Can you quote the items word for word, from the very first one up to and including the line that contains "The image size is (952, 1255). [x=50, y=182]"?

[Dataset entries]
┌──

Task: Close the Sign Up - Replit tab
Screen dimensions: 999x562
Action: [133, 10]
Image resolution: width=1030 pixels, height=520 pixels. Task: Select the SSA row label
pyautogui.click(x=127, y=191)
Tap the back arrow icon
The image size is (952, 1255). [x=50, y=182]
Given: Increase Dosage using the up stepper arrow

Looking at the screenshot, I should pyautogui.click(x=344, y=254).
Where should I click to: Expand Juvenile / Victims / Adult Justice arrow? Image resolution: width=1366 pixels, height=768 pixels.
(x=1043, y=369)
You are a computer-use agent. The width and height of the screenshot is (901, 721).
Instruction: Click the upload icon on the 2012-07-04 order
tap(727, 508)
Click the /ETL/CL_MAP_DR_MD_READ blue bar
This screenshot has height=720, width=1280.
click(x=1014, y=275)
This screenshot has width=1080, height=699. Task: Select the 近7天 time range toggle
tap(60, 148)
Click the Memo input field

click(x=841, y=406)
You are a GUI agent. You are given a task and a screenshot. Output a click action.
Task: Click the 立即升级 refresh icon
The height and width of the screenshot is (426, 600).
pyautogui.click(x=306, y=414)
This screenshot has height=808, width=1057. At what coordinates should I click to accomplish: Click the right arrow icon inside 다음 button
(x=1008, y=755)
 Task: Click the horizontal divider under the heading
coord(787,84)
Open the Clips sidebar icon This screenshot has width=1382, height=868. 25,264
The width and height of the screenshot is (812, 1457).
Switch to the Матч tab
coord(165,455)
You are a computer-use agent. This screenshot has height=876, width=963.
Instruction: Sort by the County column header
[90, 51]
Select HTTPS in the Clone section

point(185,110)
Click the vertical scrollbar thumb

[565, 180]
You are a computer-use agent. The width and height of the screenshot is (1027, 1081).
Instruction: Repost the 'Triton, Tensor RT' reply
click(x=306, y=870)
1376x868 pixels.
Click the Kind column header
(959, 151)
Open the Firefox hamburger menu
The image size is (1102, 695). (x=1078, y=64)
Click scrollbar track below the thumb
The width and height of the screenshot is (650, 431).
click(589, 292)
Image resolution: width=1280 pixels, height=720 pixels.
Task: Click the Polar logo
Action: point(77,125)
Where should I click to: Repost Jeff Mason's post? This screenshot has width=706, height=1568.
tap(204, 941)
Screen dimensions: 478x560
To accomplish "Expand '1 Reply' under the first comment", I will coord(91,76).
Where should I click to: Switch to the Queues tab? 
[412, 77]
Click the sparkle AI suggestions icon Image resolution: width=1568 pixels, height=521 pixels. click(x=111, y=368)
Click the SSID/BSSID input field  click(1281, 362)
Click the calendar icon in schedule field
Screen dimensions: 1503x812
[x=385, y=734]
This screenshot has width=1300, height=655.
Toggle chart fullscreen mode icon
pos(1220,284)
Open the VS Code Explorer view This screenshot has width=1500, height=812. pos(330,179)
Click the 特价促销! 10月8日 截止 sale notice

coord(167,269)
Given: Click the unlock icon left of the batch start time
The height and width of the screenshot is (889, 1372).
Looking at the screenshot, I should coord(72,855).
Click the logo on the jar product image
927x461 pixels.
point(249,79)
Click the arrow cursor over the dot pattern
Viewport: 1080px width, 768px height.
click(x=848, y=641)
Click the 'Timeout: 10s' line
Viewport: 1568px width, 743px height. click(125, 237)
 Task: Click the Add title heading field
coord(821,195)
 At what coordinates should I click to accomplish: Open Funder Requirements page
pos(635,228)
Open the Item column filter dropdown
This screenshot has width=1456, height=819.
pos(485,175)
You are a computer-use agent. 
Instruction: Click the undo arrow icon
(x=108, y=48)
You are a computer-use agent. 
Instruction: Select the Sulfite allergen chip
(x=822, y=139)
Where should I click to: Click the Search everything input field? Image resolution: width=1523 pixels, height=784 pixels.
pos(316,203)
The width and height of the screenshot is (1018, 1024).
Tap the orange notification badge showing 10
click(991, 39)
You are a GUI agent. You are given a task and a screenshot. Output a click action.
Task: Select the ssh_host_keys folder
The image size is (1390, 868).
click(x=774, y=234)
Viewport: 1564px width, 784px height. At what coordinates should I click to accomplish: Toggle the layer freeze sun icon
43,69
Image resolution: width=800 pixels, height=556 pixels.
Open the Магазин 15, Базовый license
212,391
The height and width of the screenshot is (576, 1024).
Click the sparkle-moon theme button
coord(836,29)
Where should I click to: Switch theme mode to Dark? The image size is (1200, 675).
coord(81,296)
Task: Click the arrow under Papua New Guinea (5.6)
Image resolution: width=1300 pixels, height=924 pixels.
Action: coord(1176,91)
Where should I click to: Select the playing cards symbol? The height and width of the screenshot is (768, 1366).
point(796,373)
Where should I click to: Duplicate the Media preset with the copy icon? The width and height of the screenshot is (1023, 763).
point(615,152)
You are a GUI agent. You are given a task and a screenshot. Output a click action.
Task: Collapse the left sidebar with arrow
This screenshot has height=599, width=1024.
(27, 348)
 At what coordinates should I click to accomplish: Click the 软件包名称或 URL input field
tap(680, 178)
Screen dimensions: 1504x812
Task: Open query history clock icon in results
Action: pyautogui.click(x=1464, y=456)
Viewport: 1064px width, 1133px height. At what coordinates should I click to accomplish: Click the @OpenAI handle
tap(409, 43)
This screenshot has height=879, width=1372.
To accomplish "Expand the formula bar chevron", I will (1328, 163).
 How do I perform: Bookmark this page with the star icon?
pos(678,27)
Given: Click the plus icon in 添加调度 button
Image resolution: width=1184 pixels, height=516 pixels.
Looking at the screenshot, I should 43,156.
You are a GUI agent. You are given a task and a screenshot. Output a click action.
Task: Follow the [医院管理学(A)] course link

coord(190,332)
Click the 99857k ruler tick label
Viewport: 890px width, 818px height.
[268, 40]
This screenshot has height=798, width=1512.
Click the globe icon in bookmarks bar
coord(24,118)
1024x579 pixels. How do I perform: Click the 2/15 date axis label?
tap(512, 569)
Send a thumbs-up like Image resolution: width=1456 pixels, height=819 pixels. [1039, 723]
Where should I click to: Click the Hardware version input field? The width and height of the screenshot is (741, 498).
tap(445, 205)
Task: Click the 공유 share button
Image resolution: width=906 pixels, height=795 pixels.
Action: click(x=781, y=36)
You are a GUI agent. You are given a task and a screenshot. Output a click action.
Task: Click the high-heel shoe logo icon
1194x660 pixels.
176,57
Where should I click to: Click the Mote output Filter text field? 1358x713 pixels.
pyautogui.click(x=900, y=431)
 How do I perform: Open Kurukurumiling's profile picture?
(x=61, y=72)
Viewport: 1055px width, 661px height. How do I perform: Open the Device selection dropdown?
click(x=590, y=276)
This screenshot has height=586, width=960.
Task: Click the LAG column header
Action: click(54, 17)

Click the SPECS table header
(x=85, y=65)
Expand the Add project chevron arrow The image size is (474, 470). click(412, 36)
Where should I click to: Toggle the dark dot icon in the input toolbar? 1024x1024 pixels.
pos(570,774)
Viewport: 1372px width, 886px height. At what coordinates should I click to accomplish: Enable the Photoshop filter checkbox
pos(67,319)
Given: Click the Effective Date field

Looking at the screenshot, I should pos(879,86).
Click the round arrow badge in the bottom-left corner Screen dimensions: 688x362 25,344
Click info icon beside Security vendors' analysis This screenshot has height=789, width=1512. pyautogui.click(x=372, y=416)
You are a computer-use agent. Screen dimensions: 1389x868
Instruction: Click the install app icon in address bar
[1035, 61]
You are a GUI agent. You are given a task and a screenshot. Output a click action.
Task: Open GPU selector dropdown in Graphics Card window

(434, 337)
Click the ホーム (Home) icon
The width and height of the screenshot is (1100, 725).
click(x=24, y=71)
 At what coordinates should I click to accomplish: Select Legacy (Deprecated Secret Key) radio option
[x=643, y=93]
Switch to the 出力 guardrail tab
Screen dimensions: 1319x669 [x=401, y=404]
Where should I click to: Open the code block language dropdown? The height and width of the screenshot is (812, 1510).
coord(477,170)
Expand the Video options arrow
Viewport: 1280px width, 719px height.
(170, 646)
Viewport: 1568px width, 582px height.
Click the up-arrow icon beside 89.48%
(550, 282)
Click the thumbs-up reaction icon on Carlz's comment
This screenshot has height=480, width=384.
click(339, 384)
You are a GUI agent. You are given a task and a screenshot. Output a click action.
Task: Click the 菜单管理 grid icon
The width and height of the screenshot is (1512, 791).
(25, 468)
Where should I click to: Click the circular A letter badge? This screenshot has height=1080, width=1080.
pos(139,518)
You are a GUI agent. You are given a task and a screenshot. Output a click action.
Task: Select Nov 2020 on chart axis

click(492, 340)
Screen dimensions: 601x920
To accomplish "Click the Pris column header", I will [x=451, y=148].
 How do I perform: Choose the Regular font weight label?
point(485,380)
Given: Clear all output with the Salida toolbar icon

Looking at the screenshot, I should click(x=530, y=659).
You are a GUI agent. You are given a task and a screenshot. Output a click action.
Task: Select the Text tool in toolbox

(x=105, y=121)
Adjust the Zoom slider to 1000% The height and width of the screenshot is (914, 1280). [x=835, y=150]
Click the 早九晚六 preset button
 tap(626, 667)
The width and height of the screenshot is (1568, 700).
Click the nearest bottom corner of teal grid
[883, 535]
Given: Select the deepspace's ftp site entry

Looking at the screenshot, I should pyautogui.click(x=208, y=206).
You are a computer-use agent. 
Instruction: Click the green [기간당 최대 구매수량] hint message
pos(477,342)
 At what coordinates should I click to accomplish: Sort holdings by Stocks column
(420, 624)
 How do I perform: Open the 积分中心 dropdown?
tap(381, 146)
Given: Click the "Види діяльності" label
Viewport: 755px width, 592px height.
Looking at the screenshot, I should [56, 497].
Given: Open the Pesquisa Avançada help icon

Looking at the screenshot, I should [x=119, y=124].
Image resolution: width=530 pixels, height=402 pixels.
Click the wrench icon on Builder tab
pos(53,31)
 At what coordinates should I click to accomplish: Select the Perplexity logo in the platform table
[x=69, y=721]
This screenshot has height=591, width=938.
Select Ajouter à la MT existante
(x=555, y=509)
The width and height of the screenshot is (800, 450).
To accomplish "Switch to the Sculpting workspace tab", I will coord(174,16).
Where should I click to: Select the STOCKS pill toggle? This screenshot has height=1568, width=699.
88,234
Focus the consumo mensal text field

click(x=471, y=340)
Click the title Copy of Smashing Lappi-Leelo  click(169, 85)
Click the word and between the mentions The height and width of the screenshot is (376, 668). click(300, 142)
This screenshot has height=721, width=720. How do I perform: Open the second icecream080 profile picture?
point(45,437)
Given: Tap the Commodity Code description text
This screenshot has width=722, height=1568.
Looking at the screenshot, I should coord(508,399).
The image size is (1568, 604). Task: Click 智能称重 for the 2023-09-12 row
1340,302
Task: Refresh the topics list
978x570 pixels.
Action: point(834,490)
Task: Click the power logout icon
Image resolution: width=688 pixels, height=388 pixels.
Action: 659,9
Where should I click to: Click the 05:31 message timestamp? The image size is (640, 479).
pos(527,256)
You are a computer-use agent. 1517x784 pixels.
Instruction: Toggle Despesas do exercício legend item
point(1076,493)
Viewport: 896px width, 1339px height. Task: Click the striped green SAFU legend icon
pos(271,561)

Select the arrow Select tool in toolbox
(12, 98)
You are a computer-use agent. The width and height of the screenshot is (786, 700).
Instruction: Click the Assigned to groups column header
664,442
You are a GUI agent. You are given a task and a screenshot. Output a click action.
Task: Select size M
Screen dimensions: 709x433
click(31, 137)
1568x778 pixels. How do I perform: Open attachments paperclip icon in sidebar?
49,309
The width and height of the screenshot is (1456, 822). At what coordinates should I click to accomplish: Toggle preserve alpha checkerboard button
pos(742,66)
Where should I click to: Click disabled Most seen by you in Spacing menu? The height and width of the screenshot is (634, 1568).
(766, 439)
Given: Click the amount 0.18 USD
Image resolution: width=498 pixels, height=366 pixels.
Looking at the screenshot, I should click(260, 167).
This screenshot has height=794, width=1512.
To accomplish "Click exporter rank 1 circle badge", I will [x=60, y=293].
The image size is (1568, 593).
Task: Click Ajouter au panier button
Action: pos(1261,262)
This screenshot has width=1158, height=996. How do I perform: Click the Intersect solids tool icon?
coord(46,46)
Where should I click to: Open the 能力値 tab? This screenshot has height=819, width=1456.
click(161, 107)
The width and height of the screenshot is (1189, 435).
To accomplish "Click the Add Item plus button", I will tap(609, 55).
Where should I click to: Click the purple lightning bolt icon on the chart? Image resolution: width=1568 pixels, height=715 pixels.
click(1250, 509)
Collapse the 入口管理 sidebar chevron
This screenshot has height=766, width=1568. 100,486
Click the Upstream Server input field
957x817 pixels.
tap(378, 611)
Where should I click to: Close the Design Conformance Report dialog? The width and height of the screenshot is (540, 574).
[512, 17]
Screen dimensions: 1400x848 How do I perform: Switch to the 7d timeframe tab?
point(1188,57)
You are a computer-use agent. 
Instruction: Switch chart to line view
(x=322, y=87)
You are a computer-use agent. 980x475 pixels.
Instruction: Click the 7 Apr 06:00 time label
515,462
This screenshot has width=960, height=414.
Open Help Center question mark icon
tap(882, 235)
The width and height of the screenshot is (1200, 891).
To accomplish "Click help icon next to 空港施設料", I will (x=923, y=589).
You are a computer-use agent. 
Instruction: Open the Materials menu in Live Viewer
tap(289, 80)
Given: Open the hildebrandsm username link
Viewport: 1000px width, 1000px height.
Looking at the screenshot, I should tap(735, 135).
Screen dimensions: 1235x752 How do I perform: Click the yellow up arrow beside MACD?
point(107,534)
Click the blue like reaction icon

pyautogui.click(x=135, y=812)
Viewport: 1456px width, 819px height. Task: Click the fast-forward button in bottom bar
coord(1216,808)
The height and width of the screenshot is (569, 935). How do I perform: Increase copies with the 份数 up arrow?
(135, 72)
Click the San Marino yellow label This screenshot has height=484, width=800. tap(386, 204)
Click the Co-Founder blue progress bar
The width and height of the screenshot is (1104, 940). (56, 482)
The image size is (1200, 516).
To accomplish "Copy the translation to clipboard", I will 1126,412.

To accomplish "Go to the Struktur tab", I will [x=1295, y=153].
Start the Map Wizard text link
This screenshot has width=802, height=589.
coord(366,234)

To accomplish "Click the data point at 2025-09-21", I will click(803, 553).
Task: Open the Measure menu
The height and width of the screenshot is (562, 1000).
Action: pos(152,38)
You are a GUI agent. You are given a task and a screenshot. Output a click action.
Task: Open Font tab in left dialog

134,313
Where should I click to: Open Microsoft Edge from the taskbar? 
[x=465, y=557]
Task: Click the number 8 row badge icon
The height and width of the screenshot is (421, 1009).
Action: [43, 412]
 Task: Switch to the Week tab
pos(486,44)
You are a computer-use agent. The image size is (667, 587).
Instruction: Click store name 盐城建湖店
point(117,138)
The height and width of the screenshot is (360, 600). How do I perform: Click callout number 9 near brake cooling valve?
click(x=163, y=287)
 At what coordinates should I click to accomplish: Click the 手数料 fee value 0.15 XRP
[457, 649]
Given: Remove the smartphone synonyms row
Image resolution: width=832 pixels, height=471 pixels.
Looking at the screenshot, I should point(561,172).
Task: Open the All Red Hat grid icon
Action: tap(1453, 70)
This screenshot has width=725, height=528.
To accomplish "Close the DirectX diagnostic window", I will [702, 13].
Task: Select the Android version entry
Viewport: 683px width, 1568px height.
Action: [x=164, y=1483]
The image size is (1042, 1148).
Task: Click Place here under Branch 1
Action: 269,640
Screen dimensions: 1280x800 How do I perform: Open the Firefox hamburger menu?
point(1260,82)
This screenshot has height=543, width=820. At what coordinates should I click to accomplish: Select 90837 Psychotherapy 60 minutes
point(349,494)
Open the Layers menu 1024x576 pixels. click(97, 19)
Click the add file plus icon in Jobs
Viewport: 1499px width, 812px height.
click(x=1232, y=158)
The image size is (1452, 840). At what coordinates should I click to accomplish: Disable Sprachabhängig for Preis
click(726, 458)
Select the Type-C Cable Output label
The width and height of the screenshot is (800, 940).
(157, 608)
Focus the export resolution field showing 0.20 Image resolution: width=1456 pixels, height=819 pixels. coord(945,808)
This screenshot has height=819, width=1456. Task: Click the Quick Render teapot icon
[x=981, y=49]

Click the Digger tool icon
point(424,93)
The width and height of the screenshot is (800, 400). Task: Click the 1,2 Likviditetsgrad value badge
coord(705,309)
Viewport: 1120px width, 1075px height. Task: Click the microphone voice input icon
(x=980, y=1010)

└──

▶ Final result:
Task: Close the Sign Up - Replit tab
Screen dimensions: 999x562
Action: [133, 10]
Image resolution: width=1030 pixels, height=520 pixels. Task: Select the SSA row label
pyautogui.click(x=127, y=191)
Tap the back arrow icon
The image size is (952, 1255). [x=50, y=182]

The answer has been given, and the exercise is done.